═══ Excerpted text
I’m dismayed, but not surprised, at the replies I’ve gotten so far. I’m still open to any advice anyone could offer. BTW, it’s not an “idea”, it’s a “technology”, which unfortunately is complex enough to have required thousands of dollars in tools and supplies to develop - but it works, and I’ve built multiple prototypes.
“Investors” are not easy to come by, or even find with intensive searching. Companies which purport to help inventors are scam artists, and TV shows that claim to be an avenue for inventors are as manufactured as any other “reality” show, and have impeded the chances of many people to keep IP rights. Small business loans are not available to the poor, and it’s no longer possible to approach a large corporation with a new product.
You have got to be kidding. There is an entire industry of venture capitalists who do nothing but evaluate and invest in technologies which they can be persuaded are workable and potentially profitable. They are generally pretty sophisticated in evaluating concepts, generally requiring a proposal which includes some proof of concept, market research, a development business plan with stages of evaluation, et cetera, but they are often willing to invest in speculative technologies with the potential for high payoff if successful, and definintely on technology that has a clear path to market and well-supported profitability. There are also manybooksandreferences about generating business models, getting financing, and running a startup as well as [online and IRL business development groups, not to mention workshops, classes, groups, and incubators](tech startup workshop), all existing in support of technology innovation. There has literally never been a better time to get a potentially workable idea off the ground without having to sell your idea at a fraction of the value to a large corportation (which has never been a viable option for inventors or innovators who wished to retain IP rights or make large profits from their ideas).
But hey, if you want to just sit around on a message board and whine about how there aren’t angel investors lining up at your door unsolicited to dump truckloads of cash into your “million dollar idea”, feel free. Just don’t expect a lot of sympathy or to have your proprietary view of how the world “should” work be reinforced by anyone who gives enough of a good piss to respond.
══════
═══ Given entries
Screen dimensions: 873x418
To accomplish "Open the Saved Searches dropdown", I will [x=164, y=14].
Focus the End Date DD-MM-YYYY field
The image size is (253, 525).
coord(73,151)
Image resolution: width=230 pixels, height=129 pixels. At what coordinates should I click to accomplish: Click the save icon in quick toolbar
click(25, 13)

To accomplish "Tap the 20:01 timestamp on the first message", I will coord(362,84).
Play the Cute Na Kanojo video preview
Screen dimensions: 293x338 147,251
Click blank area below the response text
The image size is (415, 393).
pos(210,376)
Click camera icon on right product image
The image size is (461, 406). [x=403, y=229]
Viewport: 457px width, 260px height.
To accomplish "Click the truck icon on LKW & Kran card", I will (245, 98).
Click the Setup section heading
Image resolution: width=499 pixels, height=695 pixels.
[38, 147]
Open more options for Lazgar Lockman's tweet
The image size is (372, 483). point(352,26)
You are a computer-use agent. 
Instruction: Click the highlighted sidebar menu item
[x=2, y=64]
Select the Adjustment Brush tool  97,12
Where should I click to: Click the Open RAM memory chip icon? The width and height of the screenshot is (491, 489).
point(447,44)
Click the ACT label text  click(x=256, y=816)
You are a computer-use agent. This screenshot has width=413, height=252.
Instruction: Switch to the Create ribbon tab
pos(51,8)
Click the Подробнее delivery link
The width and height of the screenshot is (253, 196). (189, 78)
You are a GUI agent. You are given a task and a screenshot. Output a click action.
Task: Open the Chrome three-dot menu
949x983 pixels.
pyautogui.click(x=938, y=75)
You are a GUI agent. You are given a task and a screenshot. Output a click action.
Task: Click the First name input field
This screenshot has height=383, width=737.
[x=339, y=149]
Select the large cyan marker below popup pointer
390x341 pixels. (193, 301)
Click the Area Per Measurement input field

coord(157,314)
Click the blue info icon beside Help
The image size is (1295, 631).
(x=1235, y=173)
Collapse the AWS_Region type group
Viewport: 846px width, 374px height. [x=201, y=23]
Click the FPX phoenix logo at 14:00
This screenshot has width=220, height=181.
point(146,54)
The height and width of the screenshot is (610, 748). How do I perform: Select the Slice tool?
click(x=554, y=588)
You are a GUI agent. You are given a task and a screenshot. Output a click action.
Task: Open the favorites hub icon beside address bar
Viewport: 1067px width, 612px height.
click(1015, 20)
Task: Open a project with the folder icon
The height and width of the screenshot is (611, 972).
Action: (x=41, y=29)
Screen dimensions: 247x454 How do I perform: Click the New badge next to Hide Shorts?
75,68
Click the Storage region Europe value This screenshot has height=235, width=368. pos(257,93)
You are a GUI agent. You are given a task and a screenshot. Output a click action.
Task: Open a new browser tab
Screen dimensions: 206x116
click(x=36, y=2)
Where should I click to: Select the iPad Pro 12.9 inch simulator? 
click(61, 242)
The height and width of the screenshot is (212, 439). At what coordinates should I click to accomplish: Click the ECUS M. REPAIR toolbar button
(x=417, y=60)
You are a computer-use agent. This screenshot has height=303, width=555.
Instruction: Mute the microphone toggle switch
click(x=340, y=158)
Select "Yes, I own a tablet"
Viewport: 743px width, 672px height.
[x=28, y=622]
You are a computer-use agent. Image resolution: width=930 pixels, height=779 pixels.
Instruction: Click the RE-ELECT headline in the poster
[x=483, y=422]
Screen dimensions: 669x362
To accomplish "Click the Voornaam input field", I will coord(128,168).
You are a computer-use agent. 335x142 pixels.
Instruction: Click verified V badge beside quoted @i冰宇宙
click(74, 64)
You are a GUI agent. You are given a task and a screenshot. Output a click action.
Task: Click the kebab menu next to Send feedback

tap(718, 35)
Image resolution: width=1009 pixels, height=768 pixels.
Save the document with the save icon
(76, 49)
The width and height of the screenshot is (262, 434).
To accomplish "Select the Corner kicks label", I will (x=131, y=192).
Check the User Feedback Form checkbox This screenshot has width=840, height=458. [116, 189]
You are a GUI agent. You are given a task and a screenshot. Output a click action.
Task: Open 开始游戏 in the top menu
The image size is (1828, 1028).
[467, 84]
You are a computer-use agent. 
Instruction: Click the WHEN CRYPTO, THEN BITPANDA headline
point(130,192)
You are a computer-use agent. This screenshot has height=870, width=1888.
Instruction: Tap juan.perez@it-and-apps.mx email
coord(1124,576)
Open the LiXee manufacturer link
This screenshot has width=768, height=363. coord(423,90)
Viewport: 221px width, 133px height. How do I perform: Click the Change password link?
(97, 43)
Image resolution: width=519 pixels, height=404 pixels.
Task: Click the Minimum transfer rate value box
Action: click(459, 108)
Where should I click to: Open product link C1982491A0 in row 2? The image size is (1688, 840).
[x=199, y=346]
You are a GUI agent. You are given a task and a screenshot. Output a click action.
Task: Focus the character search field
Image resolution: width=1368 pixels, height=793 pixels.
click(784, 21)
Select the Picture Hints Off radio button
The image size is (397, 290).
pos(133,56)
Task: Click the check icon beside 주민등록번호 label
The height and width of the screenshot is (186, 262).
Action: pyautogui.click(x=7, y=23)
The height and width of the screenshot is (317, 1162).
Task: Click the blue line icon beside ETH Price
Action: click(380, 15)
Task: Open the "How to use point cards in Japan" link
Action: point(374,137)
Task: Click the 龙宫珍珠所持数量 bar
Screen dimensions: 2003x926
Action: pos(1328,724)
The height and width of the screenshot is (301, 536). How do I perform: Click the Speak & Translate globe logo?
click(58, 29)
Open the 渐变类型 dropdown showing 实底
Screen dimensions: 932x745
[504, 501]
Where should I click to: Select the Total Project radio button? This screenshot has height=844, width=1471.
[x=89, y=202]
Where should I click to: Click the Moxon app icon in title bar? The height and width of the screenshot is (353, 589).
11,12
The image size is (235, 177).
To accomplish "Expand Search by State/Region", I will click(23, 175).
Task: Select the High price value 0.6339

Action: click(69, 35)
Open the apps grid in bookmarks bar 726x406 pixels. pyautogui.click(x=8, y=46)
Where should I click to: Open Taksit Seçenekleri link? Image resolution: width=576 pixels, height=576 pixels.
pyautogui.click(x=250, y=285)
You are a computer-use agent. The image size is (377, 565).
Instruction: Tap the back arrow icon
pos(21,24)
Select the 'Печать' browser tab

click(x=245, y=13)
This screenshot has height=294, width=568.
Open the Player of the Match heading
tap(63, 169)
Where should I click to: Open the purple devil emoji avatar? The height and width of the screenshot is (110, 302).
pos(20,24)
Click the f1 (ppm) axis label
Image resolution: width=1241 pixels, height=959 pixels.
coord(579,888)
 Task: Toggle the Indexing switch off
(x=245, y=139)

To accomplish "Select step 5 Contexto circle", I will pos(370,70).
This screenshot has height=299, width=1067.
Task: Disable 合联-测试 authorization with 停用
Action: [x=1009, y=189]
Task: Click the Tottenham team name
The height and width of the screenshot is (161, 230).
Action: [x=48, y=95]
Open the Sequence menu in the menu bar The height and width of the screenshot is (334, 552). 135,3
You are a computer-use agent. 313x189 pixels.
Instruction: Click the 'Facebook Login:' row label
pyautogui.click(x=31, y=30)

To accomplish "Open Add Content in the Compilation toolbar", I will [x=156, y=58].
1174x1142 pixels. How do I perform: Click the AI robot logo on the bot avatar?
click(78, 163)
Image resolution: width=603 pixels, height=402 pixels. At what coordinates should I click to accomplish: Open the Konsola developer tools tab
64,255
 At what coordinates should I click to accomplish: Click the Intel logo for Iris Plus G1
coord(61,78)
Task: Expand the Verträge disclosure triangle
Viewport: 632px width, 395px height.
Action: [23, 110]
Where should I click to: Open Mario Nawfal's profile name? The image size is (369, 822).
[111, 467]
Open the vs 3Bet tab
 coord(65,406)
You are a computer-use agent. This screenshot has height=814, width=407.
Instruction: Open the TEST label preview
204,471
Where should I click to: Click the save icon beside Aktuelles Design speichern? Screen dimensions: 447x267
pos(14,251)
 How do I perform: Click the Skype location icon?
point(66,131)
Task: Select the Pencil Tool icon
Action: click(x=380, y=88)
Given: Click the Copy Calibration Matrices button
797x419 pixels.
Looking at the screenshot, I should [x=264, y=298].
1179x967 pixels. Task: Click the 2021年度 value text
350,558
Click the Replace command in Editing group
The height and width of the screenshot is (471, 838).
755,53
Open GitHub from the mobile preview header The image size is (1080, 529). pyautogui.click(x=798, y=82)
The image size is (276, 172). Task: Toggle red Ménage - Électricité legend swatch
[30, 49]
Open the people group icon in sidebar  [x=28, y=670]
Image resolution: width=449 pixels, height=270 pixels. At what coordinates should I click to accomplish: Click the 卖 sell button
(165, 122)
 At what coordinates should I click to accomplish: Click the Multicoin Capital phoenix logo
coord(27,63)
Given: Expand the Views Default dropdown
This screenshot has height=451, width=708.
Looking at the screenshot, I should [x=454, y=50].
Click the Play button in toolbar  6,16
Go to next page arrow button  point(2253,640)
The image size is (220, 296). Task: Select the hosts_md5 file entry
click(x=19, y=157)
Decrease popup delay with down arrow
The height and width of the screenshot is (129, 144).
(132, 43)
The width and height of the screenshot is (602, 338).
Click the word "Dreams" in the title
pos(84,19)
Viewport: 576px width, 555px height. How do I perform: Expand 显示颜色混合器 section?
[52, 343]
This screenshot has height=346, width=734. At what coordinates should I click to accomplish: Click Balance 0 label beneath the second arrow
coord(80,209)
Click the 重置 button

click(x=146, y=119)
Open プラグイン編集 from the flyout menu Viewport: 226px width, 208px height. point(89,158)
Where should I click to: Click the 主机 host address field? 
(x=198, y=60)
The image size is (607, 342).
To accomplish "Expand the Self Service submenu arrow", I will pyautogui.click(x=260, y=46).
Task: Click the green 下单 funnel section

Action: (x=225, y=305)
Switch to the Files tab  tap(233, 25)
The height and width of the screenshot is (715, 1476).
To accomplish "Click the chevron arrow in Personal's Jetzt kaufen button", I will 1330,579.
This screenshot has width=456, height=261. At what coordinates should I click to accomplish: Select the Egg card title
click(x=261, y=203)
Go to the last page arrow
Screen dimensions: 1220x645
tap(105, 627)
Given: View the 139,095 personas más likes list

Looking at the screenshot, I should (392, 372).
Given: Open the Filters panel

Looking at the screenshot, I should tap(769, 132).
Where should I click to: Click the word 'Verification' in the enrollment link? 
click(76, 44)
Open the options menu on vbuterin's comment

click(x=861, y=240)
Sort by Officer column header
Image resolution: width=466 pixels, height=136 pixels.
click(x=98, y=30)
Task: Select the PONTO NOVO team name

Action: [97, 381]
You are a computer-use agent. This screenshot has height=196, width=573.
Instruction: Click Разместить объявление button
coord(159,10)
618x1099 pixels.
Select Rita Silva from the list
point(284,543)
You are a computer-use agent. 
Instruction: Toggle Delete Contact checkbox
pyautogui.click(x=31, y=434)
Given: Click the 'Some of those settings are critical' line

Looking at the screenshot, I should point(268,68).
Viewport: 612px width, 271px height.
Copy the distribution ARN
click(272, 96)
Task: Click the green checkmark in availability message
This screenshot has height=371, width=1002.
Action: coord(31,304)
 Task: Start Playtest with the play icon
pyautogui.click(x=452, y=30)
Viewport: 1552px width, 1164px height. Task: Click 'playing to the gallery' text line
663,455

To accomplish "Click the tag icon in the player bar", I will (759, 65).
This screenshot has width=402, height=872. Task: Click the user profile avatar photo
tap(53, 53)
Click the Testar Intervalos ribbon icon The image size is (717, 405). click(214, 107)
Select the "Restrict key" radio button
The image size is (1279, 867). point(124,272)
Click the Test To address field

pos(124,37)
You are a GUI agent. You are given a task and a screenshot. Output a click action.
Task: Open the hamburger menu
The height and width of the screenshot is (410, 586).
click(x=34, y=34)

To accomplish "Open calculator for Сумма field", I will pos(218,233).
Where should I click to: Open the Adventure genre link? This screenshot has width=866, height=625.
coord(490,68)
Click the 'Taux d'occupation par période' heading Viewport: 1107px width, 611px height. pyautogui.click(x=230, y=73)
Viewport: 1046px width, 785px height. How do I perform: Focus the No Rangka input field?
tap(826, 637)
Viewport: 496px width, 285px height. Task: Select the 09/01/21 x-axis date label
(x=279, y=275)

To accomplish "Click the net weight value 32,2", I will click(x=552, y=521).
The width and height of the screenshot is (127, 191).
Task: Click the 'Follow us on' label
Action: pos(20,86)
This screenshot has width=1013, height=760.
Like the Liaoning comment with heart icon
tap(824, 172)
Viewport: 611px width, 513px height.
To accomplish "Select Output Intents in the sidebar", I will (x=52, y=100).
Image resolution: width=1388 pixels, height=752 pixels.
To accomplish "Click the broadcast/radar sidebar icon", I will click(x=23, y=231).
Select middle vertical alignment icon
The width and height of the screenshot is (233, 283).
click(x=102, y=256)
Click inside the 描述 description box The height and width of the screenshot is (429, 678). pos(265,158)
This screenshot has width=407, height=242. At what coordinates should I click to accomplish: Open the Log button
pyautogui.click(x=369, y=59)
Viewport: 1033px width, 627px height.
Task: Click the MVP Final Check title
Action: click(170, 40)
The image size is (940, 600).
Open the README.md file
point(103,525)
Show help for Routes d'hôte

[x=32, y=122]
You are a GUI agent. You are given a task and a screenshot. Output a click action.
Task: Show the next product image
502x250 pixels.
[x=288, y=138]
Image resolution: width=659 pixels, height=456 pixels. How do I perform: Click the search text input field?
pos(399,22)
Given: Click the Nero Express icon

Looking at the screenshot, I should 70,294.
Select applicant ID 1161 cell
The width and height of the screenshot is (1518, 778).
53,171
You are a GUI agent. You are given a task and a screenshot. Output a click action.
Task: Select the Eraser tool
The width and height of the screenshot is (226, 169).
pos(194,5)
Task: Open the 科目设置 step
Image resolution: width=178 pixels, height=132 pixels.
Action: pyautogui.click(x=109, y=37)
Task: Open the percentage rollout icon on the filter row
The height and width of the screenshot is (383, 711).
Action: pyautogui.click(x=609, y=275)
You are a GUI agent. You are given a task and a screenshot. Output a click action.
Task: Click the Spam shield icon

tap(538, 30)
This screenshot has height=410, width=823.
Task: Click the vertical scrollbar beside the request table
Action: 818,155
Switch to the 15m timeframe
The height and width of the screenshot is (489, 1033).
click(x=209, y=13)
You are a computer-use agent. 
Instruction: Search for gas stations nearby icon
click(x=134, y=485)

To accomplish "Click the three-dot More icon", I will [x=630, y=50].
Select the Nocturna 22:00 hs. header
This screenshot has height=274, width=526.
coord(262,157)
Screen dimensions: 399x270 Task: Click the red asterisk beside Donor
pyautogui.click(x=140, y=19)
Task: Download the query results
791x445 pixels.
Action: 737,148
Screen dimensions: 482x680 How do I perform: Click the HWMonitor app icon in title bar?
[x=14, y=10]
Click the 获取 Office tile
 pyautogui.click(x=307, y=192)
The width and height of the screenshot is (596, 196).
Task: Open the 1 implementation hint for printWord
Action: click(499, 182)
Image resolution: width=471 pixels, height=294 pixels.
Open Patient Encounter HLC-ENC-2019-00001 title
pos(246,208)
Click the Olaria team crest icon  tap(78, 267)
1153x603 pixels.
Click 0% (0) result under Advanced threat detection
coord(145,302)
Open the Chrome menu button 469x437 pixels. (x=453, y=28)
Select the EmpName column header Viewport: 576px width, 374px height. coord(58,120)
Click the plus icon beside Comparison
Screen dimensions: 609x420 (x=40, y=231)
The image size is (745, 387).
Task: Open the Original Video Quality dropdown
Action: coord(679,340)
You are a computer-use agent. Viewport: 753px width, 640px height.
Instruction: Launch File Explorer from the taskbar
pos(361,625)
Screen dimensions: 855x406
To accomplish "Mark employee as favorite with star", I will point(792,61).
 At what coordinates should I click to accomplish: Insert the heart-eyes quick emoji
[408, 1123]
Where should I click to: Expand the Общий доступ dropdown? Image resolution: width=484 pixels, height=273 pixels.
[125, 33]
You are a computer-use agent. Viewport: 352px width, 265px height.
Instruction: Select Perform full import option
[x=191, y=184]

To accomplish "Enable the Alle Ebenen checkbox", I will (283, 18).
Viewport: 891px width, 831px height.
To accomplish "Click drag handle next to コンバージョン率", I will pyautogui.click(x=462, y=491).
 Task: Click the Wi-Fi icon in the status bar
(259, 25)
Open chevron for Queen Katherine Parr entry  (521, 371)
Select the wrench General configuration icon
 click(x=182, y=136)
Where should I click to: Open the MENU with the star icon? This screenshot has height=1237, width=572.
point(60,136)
══════
What this exercise asks:
1) According to the text on funding an invention, what do venture capitalists generally require in a proposal? List each item it names.
2) Translate this sentence from the text on funding an invention into Spanish: "Small business loans are not available to the poor, and it’s no longer possible to approach a large corporation with a new product."
3) Carry on the text on funding an invention, starting right after its final sentence.
The records are separate material and have no connection to the text on funding an invention.

Results in order:
1)
- Some proof of concept
- Market research
- A development business plan with stages of evaluation

2) Los préstamos para pequeñas empresas no están disponibles para los pobres, y ya no es posible acudir a una gran corporación con un producto nuevo.

3)
Your multi-million dollar technology would require thousands of dollars to develop?
Yes, I believe that. But what’s the problem that you can’t scrape together tens of thousands of dollars to develop your business?
If you can’t put your hands on 5 figures to start your business, then you’re never going to create a profitable business. This is granting you that your technology really is revolutionary and really could be worth millions of dollars. It really is plausible that this could be the case, as I said million dollar ideas are very common.
What’s not common is the ability to turn a million dollar idea into a profitable business. And being able to manage money and deal with finances is a core part of that ability.
To take an example, people have been trying to build handheld devices for literally decades. Everyone could see that a handheld computer would be a great idea that could make a lot of money. But nobody could make these things for a profit until the iPod came out. That was the first profitable handheld device that is now in everyone’s pocket.
So the idea was nothing. Everyone had the idea. People, really smart people with multiple millions of dollars in financing, tried to make it work. And nobody could. Until someone did.
So if you can’t scrape together a ten grand to work on your technology then you might as well forget about it. If you’re not disciplined enough to have saved that much money from your day job over a couple of years, or not persuasive enough to convince your friends and family to loan you the money, then you’re not entrepreneur material. A good idea is not enough.